Гонения и страдания еврейские авторы склонны были преувеличивать, чтобы впечатлить разных своих адресатов: как Всевышнего, который должен ниспослать месть гонителям и избавление своему народу, так и зарубежных соплеменников, от которых ожидали помощи беженцам и самим разоренным украинским общинам. Хроники и молитвы оплакивают «неисчислимые тысячи», «тысячи и десятки тысяч» и, наконец, «сто тысяч». Историк Семен Дубнов и другие максималисты называют цифры от 100 до 500 тысяч. Современные же калькуляции, построенные на польских хрониках и документальных источниках, дают совсем иной результат: по Украине, за исключением Червонной Руси, еврейская община потеряла как убитыми, так и погибшими в ходе бегства и скитаний «всего» 20 тысяч – то есть меньше половины своего населения.
Сходная «оптимистическая» тенденция наблюдается и при пересмотре исторического значения этих событий. Традиция видит в Хмельничине водораздел и начало упадка восточноевропейского еврейства: казацкие войны открыли вековую череду еврейских погромов, вплоть до кишиневского погрома 1903 года, нестабильность приводила к массовой эмиграции на Запад, а оставшееся население претерпевало экономическое банкротство и культурную стагнацию.

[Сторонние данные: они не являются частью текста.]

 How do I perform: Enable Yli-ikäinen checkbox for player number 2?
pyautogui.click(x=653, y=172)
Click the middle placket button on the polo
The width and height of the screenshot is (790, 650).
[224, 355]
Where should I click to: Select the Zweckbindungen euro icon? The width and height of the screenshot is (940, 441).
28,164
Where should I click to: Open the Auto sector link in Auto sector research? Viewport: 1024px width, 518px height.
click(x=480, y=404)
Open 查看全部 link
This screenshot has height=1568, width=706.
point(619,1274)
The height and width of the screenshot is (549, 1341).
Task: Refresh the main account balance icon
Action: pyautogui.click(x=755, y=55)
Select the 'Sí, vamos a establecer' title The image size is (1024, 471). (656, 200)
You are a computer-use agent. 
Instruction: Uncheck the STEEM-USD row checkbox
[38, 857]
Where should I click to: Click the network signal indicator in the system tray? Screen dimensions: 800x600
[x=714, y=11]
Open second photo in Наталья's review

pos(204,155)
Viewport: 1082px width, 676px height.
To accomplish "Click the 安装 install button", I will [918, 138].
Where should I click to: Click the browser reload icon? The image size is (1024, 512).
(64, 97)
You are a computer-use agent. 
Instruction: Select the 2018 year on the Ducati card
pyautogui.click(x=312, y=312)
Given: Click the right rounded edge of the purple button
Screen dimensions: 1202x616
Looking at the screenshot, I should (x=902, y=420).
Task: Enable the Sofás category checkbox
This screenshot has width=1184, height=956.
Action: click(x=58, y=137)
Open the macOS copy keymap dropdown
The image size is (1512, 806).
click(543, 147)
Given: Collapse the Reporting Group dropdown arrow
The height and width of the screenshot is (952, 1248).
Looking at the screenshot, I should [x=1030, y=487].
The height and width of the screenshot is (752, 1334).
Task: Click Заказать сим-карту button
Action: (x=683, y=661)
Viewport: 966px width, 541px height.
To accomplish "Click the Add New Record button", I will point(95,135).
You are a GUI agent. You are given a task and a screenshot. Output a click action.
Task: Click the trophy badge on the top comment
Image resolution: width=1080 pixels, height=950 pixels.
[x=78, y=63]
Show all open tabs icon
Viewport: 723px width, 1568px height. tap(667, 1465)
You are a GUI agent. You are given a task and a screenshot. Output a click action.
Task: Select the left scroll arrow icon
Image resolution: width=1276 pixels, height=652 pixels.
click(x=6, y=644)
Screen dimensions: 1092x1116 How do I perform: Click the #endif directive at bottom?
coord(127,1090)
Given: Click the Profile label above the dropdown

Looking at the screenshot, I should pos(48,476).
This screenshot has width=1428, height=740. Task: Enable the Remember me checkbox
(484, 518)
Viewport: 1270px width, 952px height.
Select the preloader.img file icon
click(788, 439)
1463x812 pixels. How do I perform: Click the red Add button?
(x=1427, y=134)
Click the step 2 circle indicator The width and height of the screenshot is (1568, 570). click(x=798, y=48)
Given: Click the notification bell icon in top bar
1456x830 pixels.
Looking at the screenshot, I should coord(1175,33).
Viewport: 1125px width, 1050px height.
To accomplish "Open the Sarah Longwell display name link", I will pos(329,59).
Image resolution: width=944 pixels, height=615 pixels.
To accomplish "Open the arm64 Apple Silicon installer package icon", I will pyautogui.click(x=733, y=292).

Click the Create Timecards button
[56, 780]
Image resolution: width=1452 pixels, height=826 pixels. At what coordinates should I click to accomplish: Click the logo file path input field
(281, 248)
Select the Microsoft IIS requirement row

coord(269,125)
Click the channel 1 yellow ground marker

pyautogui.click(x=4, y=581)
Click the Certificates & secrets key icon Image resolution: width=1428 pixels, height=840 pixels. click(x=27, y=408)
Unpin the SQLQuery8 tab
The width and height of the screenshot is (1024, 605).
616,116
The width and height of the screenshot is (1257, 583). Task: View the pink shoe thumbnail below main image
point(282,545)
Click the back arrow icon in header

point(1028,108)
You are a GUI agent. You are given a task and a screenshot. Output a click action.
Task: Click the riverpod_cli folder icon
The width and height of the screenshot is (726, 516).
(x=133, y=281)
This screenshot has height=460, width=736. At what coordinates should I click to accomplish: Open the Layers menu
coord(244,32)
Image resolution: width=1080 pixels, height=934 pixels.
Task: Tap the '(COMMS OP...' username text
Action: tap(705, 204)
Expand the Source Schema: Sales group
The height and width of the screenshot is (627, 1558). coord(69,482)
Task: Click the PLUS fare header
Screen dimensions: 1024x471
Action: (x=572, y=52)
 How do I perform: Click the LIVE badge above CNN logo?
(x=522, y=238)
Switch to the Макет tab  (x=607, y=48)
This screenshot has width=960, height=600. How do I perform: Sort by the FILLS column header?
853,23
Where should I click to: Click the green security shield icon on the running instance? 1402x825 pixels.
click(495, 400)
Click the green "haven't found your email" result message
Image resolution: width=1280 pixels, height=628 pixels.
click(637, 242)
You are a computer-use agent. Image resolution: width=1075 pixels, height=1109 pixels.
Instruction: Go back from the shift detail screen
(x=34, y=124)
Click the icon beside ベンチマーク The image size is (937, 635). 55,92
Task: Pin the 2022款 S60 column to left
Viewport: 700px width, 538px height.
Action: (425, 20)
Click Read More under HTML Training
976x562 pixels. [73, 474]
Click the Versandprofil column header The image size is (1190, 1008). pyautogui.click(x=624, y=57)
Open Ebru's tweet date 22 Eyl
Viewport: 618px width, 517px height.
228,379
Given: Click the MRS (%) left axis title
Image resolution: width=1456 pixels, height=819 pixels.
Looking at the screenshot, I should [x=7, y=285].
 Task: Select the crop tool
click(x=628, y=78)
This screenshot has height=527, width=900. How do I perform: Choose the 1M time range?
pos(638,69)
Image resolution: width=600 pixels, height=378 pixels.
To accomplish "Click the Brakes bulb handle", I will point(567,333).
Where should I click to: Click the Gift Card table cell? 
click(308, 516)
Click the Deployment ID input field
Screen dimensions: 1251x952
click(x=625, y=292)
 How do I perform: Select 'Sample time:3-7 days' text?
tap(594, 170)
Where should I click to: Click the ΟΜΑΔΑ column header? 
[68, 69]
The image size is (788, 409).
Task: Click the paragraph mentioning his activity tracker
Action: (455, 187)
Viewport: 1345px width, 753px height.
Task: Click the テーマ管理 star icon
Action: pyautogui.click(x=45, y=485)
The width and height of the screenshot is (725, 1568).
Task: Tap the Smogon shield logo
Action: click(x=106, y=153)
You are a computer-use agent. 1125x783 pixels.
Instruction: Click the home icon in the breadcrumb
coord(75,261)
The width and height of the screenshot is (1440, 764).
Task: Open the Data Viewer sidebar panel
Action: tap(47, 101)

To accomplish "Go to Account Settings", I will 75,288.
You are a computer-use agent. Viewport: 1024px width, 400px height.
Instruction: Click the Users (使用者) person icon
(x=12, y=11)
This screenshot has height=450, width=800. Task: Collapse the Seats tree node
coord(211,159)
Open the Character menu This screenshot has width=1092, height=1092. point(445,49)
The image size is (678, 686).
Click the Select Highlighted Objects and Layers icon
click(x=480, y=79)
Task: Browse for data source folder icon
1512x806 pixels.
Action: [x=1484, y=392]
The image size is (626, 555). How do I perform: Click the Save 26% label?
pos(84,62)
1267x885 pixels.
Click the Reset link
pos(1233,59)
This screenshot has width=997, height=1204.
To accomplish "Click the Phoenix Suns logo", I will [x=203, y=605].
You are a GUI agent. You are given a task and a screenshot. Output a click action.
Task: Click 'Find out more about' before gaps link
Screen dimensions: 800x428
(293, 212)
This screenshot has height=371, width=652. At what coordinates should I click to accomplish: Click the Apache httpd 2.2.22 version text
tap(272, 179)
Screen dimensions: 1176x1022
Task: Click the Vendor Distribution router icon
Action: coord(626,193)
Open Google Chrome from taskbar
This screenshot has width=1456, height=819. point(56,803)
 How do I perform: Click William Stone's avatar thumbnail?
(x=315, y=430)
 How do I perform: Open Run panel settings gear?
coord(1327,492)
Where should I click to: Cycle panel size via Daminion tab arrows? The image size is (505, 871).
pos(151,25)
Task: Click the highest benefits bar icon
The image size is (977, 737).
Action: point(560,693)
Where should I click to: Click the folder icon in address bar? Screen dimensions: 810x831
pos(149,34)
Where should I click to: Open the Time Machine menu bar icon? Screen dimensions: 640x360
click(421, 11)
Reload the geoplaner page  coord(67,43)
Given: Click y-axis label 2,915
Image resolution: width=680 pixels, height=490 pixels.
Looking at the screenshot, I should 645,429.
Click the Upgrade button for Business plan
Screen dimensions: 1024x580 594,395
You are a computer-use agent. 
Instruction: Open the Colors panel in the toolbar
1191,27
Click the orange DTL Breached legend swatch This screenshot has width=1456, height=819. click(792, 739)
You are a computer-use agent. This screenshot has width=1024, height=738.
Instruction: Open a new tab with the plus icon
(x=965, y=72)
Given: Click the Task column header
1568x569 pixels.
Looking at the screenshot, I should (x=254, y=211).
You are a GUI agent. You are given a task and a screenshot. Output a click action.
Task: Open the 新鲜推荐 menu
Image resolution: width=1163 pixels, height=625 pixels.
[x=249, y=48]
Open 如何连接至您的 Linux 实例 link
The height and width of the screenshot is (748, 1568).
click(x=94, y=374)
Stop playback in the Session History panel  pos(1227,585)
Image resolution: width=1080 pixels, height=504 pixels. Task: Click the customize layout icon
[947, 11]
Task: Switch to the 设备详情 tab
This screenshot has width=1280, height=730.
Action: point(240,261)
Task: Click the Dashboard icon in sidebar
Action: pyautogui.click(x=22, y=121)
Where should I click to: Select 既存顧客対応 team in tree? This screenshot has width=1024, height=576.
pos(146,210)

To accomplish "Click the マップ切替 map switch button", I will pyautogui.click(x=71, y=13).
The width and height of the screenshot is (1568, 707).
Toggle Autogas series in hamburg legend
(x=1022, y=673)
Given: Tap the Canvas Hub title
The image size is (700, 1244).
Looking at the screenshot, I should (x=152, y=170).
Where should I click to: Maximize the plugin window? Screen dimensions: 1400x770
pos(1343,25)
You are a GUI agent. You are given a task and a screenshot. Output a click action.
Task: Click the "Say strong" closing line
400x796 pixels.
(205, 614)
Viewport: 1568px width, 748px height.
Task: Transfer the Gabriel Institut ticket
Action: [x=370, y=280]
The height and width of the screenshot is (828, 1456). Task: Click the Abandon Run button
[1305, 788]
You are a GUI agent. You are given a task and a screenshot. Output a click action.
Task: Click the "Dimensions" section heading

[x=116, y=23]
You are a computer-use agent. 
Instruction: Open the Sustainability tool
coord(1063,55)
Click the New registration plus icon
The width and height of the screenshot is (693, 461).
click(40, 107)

Эту позицию разделяли многие авторитетные авторы, а крупный европейский еврейский историк XIX века Генрих Грец со свойственным ему просветительским пафосом пошел еще дальше, обвинив казаков и в отсталости западноевропейского еврейства! «В век Декарта и Спинозы, – писал он, – когда три цивилизованных народа – французы, голландцы и англичане – нанесли смертельный удар Средним векам, польско-еврейские эмигранты, спасаясь от банд Хмельницкого, опять принесли с собой Средневековье, и европейское еврейство погрязло в нем на целое столетие, а в каком-то смысле – пребывает в нем и до сих пор».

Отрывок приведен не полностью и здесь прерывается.